新ガリバー旅行記(10) 男をひっぱたけ【中村哲医師寄稿】

西日本新聞

 <2000年7~8月に本紙朝刊に掲載された中村哲医師の寄稿連載随筆「新ガリバー旅行記」(全50回)>

 どこの社会も女性は男性よりもっと保守的かつ直截(ちょくせつ)であって、底辺から伝統社会を支えている。アフガニスタンの内乱のいきさつも、パシュトゥヌワレイ(パシュトー人の掟(おきて))も、これら保守的な女性の存在ぬきに考えられない。

 復讐(ふくしゅう)の掟にしてもそうだ。
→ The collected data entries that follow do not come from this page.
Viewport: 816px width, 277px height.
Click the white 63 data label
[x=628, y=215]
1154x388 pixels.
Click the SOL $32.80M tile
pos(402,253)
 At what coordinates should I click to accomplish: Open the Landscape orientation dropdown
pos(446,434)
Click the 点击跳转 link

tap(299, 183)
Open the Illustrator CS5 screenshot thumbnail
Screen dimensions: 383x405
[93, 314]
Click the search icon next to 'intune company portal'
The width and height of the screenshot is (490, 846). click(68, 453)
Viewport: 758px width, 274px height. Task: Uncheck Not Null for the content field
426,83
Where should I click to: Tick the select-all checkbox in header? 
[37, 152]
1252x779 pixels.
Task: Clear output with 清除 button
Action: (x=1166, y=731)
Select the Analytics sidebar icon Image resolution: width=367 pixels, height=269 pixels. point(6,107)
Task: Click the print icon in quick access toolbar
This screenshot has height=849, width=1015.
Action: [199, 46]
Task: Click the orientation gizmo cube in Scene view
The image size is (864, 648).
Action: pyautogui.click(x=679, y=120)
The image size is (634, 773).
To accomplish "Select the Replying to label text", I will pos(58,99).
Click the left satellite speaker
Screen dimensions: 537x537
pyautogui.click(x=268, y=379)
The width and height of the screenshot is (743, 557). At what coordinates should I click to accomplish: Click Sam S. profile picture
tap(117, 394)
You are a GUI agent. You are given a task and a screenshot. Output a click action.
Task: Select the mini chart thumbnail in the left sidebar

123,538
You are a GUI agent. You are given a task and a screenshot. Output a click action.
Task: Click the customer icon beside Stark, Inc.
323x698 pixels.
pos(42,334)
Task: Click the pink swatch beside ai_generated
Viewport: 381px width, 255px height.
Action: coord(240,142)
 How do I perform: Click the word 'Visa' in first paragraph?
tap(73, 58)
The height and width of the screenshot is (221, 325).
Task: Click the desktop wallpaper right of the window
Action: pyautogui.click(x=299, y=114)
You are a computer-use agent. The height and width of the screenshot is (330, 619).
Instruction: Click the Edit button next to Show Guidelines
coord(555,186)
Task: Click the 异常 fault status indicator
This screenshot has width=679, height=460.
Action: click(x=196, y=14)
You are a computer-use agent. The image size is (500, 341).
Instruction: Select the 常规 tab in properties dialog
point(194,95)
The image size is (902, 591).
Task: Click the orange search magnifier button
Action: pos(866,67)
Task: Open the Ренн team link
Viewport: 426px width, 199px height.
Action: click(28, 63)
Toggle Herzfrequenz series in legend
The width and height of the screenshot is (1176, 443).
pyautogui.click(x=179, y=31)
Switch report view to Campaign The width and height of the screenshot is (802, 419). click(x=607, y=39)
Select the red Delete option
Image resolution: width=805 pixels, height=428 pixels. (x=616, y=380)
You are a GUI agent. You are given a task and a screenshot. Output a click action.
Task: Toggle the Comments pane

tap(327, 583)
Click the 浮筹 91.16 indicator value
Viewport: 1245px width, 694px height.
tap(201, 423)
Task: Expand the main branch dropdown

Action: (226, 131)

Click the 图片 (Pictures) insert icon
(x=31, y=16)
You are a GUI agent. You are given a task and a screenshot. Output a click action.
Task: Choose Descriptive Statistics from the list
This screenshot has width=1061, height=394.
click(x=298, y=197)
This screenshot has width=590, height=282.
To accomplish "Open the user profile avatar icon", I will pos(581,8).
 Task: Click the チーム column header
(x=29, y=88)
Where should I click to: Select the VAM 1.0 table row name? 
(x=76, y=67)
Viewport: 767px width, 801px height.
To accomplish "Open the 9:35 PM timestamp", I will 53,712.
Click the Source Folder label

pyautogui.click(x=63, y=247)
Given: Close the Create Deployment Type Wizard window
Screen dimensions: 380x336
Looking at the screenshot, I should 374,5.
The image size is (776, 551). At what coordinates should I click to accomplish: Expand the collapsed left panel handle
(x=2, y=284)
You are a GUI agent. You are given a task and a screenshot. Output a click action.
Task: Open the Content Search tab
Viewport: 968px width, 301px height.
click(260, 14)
わが子を「復讐要員」として徹底的に育成するのは、母親である。男は妥協的である。「まあまあ」で済ます社交術に長(た)けている。よく言えば社会的に成熟しているが、悪く言えば「ずるく立ち回る」ということになる。

 話がそれるが、かつて日本がそうであった。「あんた、それでも男ね」というセリフが懐かしい。昔は日本にも傑物がたくさん出たが、今は少なくなった。考えるに、昔は女が偉かったからだ。私の祖母も母も、表向き夫を立てておいて、陰では十分なコントロールができた。男の方は痛い所をつかれると怒るが、自分が過ちだと認めればしぶしぶ意見を取り入れた。男は威張らせていただいていたのである。だから夫婦併せて二人分の仕事ができた。こういうと、フェミニストたちから猛烈な反撃がくるので、せめて紙面を借りて小声で呟(つぶや)いておきたい。「女(おな)ごはすっこめ」などと発言すれば、下手をするとセクハラとやらで処罰されることもあるからだ。ただ、断っておくが、私は決して過去を賛美しているのではない。日本がだめになったのは女が権利を獲得したからではなく、男が駄目になってきたからだ。

 その証拠に、いわゆるもてる男のタイプが変化してきた。「かっわいー」という一語でしか評価されない男の身になっていただきたい。これではペットと大差ない。もてたいと思うのは、異性を引き付けようとする健全な願望である。それが、女の願いに合わせて、かわいい男になるのでは立つ瀬がない。男性化粧品屋は喜ぶかもしれないが、社会全体が引き締まるとは思えない。これは国の衰亡に関わる。男よ出てこい。女よ、軟弱な男をひっぱたけ。